Samuel AG. J. Exp. Psychol. Hum. Percept. Perform. 1988; 14(3): 379-388.

Affiliation

Department of Psychology, Yale University, New Haven, Connecticut 06520.

Copyright

(Copyright © 1988, American Psychological Association)

DOI

unavailable

PMID

2971768

Abstract

Whispered speech is very different acoustically from normally voiced speech, yet listeners appear to have little trouble perceiving whispered speech. Two selective adaptation experiments explored the basis for the common perception of whispered and voiced speech, using two synthetic /ba/-/wa/ continua (one voiced, and one whispered).
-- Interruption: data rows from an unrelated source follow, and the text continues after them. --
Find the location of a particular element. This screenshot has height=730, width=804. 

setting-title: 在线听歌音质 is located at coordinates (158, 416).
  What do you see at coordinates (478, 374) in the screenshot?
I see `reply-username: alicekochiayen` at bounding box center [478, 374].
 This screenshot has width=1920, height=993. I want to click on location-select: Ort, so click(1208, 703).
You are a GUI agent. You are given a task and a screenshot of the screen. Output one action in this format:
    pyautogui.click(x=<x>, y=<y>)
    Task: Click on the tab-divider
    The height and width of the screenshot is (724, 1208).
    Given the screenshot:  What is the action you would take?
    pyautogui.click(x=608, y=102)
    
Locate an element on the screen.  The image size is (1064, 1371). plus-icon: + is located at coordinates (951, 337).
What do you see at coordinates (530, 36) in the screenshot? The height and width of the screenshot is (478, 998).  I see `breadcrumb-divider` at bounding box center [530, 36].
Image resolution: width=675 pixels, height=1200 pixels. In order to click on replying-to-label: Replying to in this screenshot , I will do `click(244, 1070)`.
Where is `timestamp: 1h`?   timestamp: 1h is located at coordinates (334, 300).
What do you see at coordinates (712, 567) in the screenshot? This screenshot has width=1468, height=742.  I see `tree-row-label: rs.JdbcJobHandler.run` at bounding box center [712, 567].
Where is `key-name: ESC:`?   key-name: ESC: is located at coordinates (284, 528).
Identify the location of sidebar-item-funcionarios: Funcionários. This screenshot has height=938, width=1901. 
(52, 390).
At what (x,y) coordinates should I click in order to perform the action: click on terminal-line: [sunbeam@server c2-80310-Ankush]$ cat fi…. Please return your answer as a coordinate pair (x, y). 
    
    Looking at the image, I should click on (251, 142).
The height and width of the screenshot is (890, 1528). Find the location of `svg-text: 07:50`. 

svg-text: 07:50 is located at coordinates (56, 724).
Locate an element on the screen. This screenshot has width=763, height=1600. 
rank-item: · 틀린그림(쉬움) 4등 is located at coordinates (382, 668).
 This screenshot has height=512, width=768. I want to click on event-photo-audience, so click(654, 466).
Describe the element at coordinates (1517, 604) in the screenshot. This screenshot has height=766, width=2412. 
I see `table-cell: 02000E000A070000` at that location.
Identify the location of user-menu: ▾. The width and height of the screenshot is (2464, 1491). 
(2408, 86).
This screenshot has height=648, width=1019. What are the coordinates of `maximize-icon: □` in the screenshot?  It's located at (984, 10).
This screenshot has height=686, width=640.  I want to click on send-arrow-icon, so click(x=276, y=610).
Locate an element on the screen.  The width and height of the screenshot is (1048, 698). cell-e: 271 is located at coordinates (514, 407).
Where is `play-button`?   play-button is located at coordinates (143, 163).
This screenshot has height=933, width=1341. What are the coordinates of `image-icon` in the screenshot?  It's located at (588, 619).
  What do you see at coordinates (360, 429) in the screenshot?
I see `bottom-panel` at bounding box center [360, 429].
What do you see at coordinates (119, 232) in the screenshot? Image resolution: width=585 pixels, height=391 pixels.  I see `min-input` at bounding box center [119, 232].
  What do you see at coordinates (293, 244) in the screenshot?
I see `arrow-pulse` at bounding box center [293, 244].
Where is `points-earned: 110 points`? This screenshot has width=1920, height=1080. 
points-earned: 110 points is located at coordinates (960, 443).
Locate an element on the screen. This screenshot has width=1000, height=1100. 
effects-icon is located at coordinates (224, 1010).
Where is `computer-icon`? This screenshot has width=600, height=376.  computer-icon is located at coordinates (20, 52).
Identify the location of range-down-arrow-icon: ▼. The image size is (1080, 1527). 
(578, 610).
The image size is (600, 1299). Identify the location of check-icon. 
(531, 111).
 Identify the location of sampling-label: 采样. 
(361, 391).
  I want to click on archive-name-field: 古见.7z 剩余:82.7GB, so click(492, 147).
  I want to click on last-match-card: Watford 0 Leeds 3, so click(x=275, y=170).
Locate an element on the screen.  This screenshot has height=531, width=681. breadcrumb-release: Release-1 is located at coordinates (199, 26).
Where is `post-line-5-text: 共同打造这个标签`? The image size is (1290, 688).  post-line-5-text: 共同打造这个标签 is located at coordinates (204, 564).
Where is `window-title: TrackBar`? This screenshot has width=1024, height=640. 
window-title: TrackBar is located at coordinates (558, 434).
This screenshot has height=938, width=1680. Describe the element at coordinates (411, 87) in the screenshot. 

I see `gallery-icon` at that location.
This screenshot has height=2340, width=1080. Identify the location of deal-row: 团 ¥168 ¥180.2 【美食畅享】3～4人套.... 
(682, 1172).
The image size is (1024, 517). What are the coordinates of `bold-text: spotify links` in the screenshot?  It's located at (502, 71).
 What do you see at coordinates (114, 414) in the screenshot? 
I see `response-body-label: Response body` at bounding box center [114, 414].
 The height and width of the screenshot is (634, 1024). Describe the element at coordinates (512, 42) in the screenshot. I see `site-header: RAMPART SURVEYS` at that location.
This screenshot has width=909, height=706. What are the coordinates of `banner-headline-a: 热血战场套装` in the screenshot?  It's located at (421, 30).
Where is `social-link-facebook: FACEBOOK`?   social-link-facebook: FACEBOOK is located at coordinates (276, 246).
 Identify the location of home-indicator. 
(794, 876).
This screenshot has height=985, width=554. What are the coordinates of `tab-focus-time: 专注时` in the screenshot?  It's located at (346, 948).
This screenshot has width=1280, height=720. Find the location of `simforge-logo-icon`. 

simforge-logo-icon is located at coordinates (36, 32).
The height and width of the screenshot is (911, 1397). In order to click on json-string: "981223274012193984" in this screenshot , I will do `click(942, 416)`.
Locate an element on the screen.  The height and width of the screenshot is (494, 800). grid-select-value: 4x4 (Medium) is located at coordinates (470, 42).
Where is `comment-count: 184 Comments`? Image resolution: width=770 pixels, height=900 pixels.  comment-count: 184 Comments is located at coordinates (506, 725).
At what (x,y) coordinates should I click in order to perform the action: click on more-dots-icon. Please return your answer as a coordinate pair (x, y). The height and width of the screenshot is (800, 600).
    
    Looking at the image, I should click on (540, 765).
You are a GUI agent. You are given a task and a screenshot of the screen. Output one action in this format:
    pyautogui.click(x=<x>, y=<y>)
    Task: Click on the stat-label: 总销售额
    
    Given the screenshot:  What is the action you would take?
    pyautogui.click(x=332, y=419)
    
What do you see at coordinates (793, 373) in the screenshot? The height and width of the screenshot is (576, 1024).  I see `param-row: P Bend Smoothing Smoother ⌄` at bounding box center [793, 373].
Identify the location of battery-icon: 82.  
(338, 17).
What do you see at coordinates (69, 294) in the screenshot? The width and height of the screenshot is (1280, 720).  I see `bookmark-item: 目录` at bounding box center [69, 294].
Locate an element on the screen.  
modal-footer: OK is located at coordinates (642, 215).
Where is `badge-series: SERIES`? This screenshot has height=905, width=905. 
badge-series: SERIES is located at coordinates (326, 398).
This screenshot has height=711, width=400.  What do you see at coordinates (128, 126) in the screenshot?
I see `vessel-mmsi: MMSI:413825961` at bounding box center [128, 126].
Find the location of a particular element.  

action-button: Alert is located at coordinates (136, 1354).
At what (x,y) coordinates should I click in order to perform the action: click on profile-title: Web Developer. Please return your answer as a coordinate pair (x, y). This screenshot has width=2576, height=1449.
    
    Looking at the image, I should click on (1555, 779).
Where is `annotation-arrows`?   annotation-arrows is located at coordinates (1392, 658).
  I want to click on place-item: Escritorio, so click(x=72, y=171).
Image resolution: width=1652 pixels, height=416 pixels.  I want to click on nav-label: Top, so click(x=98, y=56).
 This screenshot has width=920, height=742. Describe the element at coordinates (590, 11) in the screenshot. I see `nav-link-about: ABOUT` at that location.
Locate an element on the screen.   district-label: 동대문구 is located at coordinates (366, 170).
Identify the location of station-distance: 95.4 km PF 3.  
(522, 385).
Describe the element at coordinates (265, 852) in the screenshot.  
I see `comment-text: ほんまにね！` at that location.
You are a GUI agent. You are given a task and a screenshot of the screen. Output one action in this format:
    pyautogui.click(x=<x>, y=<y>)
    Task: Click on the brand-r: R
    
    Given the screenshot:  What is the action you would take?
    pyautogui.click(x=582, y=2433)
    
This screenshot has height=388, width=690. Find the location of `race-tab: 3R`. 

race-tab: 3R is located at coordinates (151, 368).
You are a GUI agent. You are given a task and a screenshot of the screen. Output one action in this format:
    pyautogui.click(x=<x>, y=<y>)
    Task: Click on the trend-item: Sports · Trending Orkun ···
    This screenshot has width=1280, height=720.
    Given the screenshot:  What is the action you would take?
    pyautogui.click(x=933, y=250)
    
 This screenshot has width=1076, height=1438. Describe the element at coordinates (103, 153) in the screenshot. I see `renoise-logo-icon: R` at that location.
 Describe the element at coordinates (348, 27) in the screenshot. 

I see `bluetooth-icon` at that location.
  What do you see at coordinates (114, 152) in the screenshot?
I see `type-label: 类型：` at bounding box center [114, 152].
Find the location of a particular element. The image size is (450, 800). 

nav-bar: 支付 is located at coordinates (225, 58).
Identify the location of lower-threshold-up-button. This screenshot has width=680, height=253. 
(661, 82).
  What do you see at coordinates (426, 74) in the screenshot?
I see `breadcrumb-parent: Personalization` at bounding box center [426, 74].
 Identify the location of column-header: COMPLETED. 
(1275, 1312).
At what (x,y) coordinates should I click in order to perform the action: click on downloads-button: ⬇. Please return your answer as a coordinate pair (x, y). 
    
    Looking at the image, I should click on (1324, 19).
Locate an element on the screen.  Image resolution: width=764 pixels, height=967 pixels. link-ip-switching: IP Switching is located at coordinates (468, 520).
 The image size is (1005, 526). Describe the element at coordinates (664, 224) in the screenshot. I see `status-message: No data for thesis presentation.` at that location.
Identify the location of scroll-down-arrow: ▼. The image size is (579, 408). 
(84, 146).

In the first experiment the endpoints of each series were used as adaptors, along with several nonspeech adaptors. Speech adaptors produced reliable labeling shifts of syllables matching in periodicity (i.e., whispered-whispered or voiced-voiced); somewhat smaller effects were found with mismatched periodicity. A periodic nonspeech tone with short rise time (the "pluck") produced adaptation effects like those for /ba/. These shifts occurred for whispered test syllables as well as voiced ones, indicating a common abstract level of representation for voiced and whispered stimuli. Experiment 2 replicated and extended Experiment 1, using same-ear and cross-ear adaptation conditions. There was perfect cross-ear transfer of the nonspeech adaptation effect, again implicating an abstract level of representation. The results support the existence of two levels of processing for complex acoustic signals. The commonality of whispered and voiced speech arises at the second, abstract level. Both this level, and the earlier, more directly acoustic level, are susceptible to adaptation effects.